Now we are ready to implement Maximum Protection mode
Set Maximum Protection
DGMGRL> edit configuration set protection mode as MaxProtection; Succeeded.
Test switchovers again. There is no issue
DGMGRL> switchover to SFC2 Performing switchover NOW, please wait... Operation requires a connection to database "SFC2" Connecting ... Connected to "SFC2" Connected as SYSDBA. New primary database "SFC2" is opening... Oracle Clusterware is restarting database "SFB1" ... Connected to "SFB1" Connected to an idle instance. Connected to an idle instance. Connected to an idle instance. Connected to "SFB1" Connected to "SFB1" Switchover succeeded, new primary is "sfc2"
Network failures
Failure of some, but not all standbys
Here, where you are testing actual network failures, is where you are going to notice serious issues with Maximum Protection mode.
The initial status is normal. All standbys are in sync with the primary.
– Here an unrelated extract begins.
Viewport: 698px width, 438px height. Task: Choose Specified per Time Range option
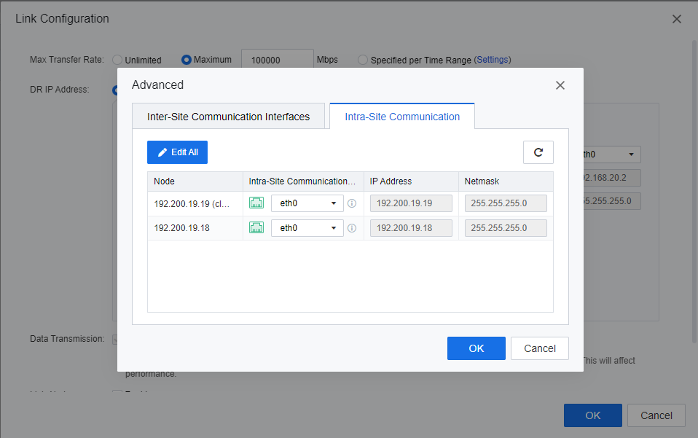pos(363,60)
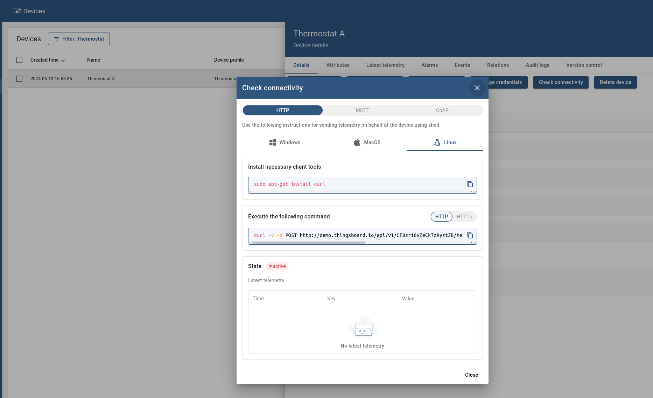Select the Windows OS tab
This screenshot has width=653, height=398.
click(x=285, y=142)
DGMGRL> show configuration
Configuration - CFG
Protection Mode: MaxProtection
Members:
SFB1 - Primary database
SFB2 - Physical standby database
SFC1 - Physical standby database
SFC2 - Physical standby database
Fast-Start Failover: Disabled
Configuration Status:
SUCCESS (status updated 21 seconds ago)
Now we want to cause a network failure to one standby, SFC2, for example. We stage the failure by cutting TCP port 1521. In the AWS console, create a new security group that allows ingress to TCP port 22 only.

Go to change security groups. Un-check the original security group, check the “ssh only” security group, and press “Assign Security Groups”. There are three standbys, but we are cutting off network access to only one standby. The system should continue to operate normally. However, right away, you can notice a problem. Try to commit a transaction.
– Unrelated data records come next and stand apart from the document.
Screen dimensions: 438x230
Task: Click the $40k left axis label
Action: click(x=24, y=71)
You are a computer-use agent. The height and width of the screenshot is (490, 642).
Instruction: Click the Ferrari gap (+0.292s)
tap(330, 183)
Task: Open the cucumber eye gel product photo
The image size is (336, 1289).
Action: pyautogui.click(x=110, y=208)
SQL> insert into t ( n ) values ( 0 ); 1 row created. SQL> commit;
You will find that the transaction does not complete. You can run “show configuration”. For 30 seconds, the configuration shows up as normal. No messages appear in the alert log. All the while, only one standby is unreachable. Two other standbys are reachable, but the database hangs. Eventually, Oracle notices the issue. Messages start appearing in the alert log.
2019-09-13T12:43:51.076718-04:00 LGWR (PID:26748): ORA-16198: Received timed out error from KSR LGWR (PID:26748): Attempting LAD:4 network reconnect (16198) LGWR (PID:26748): LAD:4 network reconnect abandoned
The transaction commits. The configuration now appears as:
DGMGRL> show configuration
Configuration - CFG
Protection Mode: MaxProtection
Members:
SFB1 - Primary database
SFB2 - Physical standby database
SFC1 - Physical standby database
SFC2 - Physical standby database
Warning: ORA-16857: member disconnected from redo source for longer than specified threshold
Fast-Start Failover: Disabled
Configuration Status:
WARNING (status updated 8 seconds ago)
You can repeat the process for a second standby, SFC1, for example. Again, the database hangs for 30 seconds, and finally resolves.
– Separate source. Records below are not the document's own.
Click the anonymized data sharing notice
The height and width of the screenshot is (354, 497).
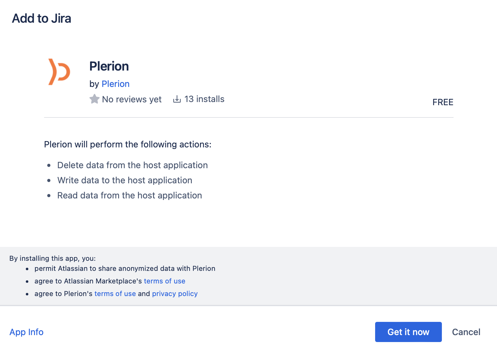click(x=125, y=268)
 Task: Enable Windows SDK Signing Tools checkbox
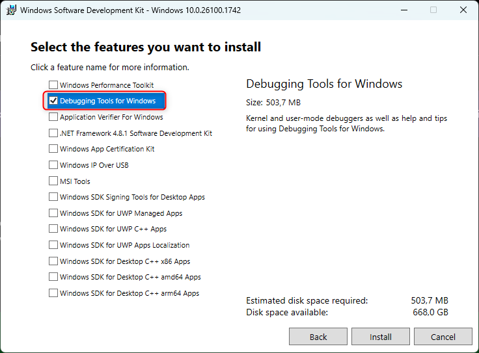(x=53, y=196)
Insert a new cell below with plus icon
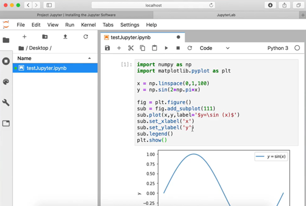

DGMGRL> show configuration
Configuration - CFG
Protection Mode: MaxProtection
Members:
SFB1 - Primary database
Error: ORA-16778: redo transport error for one or more members
SFB2 - Physical standby database
SFC1 - Physical standby database
Warning: ORA-16857: member disconnected from redo source for longer than specified threshold
SFC2 - Physical standby database
Warning: ORA-16857: member disconnected from redo source for longer than specified threshold
Fast-Start Failover: Disabled
Configuration Status:
ERROR (status updated 160 seconds ago)
This section, where failure of some, but not all standbys leads to an application hang is going to be objectionable to some application users.
Failure of all standbys
Now disconnect the third standby. Observe this behavior:
- The primary will retry the standbys for 5 minutes.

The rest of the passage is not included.